Both the line with "The height and width of the screenshot is (733, 1568)." and the line with "The width and height of the screenshot is (1492, 812)." in the records below must appear in the output, along with every line between them, exactly and with nothing added.

<<<<

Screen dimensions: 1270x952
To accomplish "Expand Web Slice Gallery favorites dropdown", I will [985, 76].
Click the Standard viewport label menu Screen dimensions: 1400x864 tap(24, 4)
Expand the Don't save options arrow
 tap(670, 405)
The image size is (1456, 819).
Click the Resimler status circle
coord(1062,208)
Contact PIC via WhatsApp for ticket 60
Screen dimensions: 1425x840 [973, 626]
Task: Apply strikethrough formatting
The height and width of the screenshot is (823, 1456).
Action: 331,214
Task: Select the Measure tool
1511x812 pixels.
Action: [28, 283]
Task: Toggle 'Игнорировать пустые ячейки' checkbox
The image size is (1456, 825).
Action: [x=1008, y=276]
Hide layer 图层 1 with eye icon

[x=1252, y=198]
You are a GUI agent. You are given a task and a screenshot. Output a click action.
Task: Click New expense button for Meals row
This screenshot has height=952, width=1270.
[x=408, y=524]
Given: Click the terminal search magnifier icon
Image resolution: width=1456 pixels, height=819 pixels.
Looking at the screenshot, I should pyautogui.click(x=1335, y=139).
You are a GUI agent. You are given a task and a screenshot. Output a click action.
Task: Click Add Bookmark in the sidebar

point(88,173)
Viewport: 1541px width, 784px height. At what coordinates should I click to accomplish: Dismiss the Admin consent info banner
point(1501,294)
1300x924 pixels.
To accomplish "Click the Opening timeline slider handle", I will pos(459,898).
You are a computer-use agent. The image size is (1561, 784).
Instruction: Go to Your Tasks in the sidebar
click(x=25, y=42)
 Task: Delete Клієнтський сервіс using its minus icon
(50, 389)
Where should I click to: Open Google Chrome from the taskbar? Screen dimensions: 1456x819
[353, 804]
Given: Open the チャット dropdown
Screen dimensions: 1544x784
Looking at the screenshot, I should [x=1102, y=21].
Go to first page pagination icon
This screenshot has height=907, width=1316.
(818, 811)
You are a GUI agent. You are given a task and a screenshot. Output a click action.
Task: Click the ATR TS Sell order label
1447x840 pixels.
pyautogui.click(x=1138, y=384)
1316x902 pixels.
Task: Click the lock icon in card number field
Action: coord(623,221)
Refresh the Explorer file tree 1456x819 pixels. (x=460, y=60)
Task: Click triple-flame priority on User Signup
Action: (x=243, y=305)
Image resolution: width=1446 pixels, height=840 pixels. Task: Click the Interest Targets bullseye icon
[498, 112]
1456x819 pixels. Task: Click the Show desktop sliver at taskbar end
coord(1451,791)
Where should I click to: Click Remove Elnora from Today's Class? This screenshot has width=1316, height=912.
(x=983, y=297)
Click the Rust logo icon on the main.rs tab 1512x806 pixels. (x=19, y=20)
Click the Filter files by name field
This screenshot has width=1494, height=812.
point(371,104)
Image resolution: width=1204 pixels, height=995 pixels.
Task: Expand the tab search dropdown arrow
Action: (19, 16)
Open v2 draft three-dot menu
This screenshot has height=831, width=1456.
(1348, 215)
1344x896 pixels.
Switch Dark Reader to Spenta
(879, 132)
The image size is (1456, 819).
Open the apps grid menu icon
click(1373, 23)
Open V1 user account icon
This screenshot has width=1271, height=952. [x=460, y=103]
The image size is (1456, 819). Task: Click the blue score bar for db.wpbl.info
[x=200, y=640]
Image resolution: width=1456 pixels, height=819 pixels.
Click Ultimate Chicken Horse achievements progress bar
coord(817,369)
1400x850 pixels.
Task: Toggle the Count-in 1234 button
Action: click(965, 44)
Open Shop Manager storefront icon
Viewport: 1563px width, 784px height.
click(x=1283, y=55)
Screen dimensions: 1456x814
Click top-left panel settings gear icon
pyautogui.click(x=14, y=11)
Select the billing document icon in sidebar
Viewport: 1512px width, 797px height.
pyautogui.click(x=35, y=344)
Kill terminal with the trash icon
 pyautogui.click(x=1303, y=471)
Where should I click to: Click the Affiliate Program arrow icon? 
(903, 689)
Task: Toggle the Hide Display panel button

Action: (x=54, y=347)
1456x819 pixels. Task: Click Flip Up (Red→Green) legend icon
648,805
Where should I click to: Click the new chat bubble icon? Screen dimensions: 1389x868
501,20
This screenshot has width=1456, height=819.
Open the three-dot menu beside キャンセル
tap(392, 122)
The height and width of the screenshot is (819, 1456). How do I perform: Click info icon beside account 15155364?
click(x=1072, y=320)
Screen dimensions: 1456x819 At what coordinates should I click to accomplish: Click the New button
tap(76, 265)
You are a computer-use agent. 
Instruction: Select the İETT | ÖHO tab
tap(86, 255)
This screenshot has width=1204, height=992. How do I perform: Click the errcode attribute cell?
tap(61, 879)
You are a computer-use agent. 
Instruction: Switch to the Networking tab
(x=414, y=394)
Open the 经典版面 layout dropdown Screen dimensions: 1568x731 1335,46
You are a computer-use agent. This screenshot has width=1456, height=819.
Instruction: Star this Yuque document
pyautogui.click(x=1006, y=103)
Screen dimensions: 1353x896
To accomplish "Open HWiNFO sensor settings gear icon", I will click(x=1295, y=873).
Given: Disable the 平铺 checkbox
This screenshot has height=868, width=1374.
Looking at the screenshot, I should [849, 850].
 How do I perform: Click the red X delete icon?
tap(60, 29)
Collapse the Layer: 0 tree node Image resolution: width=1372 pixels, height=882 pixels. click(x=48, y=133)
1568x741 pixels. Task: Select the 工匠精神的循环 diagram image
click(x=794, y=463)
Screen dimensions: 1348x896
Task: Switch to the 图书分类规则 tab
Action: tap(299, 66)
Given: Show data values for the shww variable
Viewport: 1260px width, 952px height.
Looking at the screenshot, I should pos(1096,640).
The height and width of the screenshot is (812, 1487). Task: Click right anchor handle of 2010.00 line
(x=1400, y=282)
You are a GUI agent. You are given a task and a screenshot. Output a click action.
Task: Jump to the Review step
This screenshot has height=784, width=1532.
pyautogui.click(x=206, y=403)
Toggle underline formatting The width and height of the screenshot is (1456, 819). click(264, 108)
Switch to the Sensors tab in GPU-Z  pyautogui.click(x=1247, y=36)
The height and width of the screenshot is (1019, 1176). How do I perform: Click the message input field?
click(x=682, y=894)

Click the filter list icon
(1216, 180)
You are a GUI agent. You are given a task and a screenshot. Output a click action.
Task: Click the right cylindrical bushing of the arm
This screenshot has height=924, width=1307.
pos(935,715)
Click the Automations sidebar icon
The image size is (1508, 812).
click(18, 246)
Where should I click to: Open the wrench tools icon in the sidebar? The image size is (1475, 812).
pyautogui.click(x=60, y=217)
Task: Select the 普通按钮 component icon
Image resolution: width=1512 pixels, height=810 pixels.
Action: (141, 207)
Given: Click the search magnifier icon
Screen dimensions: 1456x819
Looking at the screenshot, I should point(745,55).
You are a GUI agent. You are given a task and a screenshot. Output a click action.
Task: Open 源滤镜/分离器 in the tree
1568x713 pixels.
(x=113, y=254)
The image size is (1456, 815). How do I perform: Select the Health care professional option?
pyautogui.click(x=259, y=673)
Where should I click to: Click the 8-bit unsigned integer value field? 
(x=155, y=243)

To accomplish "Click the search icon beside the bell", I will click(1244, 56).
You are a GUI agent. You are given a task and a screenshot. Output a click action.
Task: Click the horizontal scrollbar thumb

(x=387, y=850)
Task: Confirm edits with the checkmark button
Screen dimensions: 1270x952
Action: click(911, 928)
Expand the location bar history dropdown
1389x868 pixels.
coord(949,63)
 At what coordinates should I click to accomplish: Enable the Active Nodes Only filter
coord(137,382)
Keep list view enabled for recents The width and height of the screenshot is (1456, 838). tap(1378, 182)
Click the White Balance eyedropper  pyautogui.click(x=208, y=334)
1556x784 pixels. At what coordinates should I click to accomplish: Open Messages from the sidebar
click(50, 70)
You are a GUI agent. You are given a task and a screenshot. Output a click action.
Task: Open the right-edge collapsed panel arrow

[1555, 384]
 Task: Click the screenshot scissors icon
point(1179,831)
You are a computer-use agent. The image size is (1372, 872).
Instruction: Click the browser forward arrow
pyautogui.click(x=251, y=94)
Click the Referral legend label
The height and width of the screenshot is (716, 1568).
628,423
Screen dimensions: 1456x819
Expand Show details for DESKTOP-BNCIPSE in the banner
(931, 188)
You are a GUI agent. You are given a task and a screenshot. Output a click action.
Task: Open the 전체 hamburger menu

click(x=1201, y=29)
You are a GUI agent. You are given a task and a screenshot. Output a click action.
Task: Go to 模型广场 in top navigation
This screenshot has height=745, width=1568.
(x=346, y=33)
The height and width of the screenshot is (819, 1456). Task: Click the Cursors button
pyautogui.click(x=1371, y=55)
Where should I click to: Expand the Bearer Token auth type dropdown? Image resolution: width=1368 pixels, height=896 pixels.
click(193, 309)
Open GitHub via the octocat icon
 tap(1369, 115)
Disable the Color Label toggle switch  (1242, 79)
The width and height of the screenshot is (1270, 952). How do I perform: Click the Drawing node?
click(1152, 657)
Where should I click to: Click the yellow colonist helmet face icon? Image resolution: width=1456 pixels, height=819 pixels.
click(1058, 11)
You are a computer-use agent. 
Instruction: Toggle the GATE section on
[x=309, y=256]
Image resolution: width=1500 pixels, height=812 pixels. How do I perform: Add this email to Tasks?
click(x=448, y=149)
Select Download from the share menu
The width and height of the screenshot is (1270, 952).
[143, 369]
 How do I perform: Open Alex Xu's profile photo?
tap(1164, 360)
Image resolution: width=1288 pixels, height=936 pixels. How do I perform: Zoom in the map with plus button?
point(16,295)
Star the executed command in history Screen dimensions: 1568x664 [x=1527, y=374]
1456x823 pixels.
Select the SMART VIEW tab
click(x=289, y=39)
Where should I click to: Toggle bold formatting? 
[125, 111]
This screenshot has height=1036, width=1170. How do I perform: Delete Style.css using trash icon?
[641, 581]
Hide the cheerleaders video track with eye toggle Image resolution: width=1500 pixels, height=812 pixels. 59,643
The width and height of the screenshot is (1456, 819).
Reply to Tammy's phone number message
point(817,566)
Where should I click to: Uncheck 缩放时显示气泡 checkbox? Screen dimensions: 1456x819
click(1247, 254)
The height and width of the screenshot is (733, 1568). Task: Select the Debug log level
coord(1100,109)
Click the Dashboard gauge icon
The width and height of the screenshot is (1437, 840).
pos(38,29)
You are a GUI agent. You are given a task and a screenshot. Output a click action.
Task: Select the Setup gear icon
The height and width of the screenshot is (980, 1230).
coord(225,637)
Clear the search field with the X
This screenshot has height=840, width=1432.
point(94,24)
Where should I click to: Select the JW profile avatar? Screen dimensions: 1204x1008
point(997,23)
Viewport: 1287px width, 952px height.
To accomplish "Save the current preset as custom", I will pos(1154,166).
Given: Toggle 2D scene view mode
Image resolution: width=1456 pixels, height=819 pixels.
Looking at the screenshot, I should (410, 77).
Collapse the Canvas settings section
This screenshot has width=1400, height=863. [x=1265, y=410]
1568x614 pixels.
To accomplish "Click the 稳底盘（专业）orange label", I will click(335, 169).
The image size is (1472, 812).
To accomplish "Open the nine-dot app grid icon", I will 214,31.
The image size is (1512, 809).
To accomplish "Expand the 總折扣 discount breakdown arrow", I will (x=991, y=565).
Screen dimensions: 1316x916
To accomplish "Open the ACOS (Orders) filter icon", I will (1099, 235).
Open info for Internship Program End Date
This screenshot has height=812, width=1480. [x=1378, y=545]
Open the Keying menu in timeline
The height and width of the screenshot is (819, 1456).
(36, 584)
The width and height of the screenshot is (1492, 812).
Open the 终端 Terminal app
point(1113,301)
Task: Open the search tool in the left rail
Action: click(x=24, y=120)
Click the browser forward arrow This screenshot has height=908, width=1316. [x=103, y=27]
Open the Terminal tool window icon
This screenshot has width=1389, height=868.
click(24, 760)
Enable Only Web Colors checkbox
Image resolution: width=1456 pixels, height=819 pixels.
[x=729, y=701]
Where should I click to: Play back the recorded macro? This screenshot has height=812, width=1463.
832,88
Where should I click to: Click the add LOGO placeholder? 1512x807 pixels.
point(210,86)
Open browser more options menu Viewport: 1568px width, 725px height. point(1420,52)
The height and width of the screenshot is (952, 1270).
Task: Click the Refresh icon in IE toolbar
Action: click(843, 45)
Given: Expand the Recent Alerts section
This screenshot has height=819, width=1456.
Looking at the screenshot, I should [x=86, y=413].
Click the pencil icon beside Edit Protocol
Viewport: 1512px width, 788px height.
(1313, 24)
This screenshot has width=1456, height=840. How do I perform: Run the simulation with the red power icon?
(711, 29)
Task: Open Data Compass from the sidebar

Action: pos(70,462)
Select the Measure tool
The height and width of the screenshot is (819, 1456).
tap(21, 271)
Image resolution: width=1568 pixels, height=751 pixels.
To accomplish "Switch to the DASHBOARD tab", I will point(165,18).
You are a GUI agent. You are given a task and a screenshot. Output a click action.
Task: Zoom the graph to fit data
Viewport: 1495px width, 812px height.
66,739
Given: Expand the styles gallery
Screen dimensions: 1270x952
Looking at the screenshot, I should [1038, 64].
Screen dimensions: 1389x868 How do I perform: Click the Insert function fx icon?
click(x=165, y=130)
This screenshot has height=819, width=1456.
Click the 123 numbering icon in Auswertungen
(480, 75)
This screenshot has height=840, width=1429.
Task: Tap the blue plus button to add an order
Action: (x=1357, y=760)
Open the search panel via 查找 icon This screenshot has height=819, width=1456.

>>>>

#### [Task answer]
The height and width of the screenshot is (733, 1568). Task: Select the Debug log level
coord(1100,109)
Click the Dashboard gauge icon
The width and height of the screenshot is (1437, 840).
pos(38,29)
You are a GUI agent. You are given a task and a screenshot. Output a click action.
Task: Select the Setup gear icon
The height and width of the screenshot is (980, 1230).
coord(225,637)
Clear the search field with the X
This screenshot has height=840, width=1432.
point(94,24)
Where should I click to: Select the JW profile avatar? Screen dimensions: 1204x1008
point(997,23)
Viewport: 1287px width, 952px height.
To accomplish "Save the current preset as custom", I will pos(1154,166).
Given: Toggle 2D scene view mode
Image resolution: width=1456 pixels, height=819 pixels.
Looking at the screenshot, I should (410, 77).
Collapse the Canvas settings section
This screenshot has width=1400, height=863. [x=1265, y=410]
1568x614 pixels.
To accomplish "Click the 稳底盘（专业）orange label", I will click(335, 169).
The image size is (1472, 812).
To accomplish "Open the nine-dot app grid icon", I will 214,31.
The image size is (1512, 809).
To accomplish "Expand the 總折扣 discount breakdown arrow", I will (x=991, y=565).
Screen dimensions: 1316x916
To accomplish "Open the ACOS (Orders) filter icon", I will (1099, 235).
Open info for Internship Program End Date
This screenshot has height=812, width=1480. [x=1378, y=545]
Open the Keying menu in timeline
The height and width of the screenshot is (819, 1456).
(36, 584)
The width and height of the screenshot is (1492, 812).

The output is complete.